In the survey, Lithos is recorded as being against reducing meter hours. But so is Bob Serata, another jeweler on Beach Drive who operates Bernies & Son and hates meters because they antagonize his customers. He said he'd pay the city to buy two spaces in front of his store so he could provide them free to his customers.
Yet Serata is recorded in the survey as being against eliminating meters on Saturday and against limiting metered enforcement on the weekdays during business hours. To Foster's eyes, it looks like Serata doesn't want to reduce the hours of metered enforcement.
"Completely incorrect," Serata said.
Mory acknowledged that he knows about Serata's dislike of meters, but said he was told by the jeweler that he didn't want the spaces to be free because that would mean there would be no available space for his customers.
"If he changed his mind, I'd be happy to note it," Mory said.
Parking spaces in downtowns like St. Petersburg's are resources that need to be protected, said Joseph Zeoli, the city's managing director of administration and finance. If the space is free, its value drops because someone is monopolizing it without compensating the city. If the space comes with a fee, or with the promise of a ticket if someone stays too long, then it helps protect that resource for the city, Zeoli said.

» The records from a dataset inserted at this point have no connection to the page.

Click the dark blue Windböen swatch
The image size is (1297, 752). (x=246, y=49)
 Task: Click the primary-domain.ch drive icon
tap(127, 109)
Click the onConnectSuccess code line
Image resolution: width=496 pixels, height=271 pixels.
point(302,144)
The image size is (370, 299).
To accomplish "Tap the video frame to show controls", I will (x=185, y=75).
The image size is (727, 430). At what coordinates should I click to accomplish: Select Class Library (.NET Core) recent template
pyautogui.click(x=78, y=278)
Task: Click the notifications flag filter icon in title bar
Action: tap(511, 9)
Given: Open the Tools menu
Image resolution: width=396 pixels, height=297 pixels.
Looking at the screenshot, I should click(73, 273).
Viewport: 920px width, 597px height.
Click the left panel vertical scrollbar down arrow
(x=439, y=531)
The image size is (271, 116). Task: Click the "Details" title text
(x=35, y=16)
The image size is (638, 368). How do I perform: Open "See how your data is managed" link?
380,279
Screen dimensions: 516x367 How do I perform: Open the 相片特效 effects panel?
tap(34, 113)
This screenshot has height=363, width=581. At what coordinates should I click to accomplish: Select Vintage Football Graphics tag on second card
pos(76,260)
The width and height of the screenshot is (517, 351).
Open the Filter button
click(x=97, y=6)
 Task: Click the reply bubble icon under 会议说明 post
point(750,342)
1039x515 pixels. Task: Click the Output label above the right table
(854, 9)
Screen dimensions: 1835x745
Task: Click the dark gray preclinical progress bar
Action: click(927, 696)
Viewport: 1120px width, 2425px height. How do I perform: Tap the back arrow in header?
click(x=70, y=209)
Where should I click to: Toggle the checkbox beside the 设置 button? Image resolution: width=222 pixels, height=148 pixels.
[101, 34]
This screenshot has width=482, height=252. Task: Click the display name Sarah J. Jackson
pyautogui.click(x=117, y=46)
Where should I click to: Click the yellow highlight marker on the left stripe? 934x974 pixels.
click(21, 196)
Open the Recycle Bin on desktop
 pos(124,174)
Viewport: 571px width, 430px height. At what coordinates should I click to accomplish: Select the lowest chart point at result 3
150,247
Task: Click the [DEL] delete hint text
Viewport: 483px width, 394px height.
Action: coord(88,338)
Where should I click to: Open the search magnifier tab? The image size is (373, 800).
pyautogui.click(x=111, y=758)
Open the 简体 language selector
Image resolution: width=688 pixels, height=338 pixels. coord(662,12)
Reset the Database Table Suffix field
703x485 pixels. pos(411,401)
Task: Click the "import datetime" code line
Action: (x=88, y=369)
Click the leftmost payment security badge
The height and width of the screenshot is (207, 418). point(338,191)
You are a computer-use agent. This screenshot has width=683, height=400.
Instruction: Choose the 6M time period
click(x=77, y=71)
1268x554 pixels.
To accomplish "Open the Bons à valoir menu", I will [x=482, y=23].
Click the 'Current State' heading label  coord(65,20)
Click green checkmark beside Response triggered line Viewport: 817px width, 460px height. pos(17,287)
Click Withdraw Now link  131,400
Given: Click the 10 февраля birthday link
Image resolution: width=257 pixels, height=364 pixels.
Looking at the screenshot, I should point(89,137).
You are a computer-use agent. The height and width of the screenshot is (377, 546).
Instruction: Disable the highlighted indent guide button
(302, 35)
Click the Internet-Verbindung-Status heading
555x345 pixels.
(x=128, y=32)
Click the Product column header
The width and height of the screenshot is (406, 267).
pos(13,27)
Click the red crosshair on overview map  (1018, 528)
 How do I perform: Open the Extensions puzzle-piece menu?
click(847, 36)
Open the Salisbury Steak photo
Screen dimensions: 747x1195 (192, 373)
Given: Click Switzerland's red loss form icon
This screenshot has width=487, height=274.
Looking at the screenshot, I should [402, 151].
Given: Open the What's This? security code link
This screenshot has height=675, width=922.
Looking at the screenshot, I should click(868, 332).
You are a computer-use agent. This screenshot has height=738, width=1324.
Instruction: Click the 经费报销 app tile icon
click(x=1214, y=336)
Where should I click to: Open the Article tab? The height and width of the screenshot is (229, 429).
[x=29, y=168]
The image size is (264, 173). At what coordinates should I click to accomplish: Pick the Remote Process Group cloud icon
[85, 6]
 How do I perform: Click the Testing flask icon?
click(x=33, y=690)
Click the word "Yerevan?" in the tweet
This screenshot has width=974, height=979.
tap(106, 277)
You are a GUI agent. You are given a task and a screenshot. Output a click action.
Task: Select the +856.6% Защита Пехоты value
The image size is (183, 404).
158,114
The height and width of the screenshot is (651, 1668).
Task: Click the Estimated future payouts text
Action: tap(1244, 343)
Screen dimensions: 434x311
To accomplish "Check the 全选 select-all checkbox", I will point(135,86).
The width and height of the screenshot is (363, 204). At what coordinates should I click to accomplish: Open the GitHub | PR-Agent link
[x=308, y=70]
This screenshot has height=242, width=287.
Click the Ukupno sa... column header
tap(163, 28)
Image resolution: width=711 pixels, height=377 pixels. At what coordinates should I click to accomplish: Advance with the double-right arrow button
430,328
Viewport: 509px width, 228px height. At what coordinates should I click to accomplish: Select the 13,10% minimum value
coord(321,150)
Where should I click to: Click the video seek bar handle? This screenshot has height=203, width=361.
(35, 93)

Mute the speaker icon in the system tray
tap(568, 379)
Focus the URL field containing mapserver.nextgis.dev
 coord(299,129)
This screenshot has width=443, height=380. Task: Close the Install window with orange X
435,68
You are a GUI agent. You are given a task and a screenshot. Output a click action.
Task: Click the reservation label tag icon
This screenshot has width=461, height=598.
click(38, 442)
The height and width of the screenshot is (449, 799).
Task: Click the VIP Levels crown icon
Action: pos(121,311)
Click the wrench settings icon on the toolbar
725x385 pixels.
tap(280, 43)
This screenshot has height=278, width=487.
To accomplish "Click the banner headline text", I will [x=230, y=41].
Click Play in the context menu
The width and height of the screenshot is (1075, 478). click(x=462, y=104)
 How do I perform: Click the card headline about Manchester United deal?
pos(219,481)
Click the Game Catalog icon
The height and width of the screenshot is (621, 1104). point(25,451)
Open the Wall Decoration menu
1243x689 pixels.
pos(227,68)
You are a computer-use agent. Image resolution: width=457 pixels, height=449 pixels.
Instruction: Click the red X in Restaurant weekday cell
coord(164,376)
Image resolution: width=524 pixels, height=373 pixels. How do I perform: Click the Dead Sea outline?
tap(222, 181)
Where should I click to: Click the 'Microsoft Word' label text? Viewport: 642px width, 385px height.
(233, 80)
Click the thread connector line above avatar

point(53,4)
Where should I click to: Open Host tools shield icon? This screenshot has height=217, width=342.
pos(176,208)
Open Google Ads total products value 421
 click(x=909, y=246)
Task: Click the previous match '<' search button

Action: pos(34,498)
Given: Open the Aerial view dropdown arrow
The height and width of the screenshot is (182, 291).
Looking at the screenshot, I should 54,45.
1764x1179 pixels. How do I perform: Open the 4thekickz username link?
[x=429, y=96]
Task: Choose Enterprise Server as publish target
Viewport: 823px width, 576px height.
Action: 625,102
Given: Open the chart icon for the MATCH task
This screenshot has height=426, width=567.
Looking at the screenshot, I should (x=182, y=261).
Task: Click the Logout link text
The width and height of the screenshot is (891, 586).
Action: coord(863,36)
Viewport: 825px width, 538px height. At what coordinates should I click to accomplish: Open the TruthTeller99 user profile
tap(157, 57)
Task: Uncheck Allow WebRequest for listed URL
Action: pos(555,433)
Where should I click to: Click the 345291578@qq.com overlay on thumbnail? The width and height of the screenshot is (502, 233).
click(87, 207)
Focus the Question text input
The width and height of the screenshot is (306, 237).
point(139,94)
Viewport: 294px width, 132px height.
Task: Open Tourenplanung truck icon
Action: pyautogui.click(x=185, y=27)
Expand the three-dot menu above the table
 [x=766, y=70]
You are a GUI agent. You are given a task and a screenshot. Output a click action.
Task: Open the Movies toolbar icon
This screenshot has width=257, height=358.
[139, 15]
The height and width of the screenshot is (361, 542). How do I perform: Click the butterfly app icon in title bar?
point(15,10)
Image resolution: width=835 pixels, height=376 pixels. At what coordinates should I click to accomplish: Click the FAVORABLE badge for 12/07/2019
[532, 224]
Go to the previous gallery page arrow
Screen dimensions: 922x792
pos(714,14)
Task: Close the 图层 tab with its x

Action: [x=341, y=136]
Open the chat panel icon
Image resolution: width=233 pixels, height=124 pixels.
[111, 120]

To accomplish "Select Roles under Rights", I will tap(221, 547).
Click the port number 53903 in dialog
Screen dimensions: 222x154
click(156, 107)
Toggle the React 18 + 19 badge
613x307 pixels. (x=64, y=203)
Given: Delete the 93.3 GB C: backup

"Meters do the best job of allocating a scarce resource," he said. "If a free space is always occupied, then you're not getting the result you desire, which is a free space for people to come to downtown."
Restricting meter enforcement to business hours Monday through Friday would cost the city about $777,000 a year, Mory said. Eliminating parking enforcement on Saturday would cost $177,000. No enforcement on Sunday would cost $115,000.
There are 6,500 street spaces downtown, and 1,450 of them are metered. The others are monitored by parking attendants who swipe the back tire with chalk. If that mark is there when they return within various time periods, that car gets a ticket. This type of enforcement isn't as effective as meters, he said.
For one, the attendants must make two trips to ticket a car. A meter requires only one. In addition, employees who work downtown know how the chalk system works and find it easier to deceive.
"If you're a downtown employee, you know how to circumvent the system," Mory said. "They wipe the chalk off with squirt bottles, or move the car around the block. Meters are just easier to enforce."
Foster said he will present a conclusive report to the City Council next month that will detail what changes will be made. Two weeks ago, he said he might add parking meters in certain areas to enforce between 9 a.m. and 5 p.m. and raise the hourly rates from 50 cents to 75 cents. He still wants to forgive tickets on first-time violators, or at least on violators "who obviously don't know better." Foster said these cars would be identified by out-of-state or out-of-county license plates.
"We want to make sure we are as inviting and welcoming as possible," Foster said. Still, that would come with a price tag. A Times analysis of city parking data found that a parking amnesty program could cost the city more than $640,000 in its first year.
The city might invest in technology that can recoup lost ticket revenue by detecting if a car has been moved or the chalk wiped off to dodge a ticket.
While there is no plan yet, Foster is prepared to add meters.
"I've always put the needs of the business community above everything else," Foster said. "This is one issue where I'll put their needs first."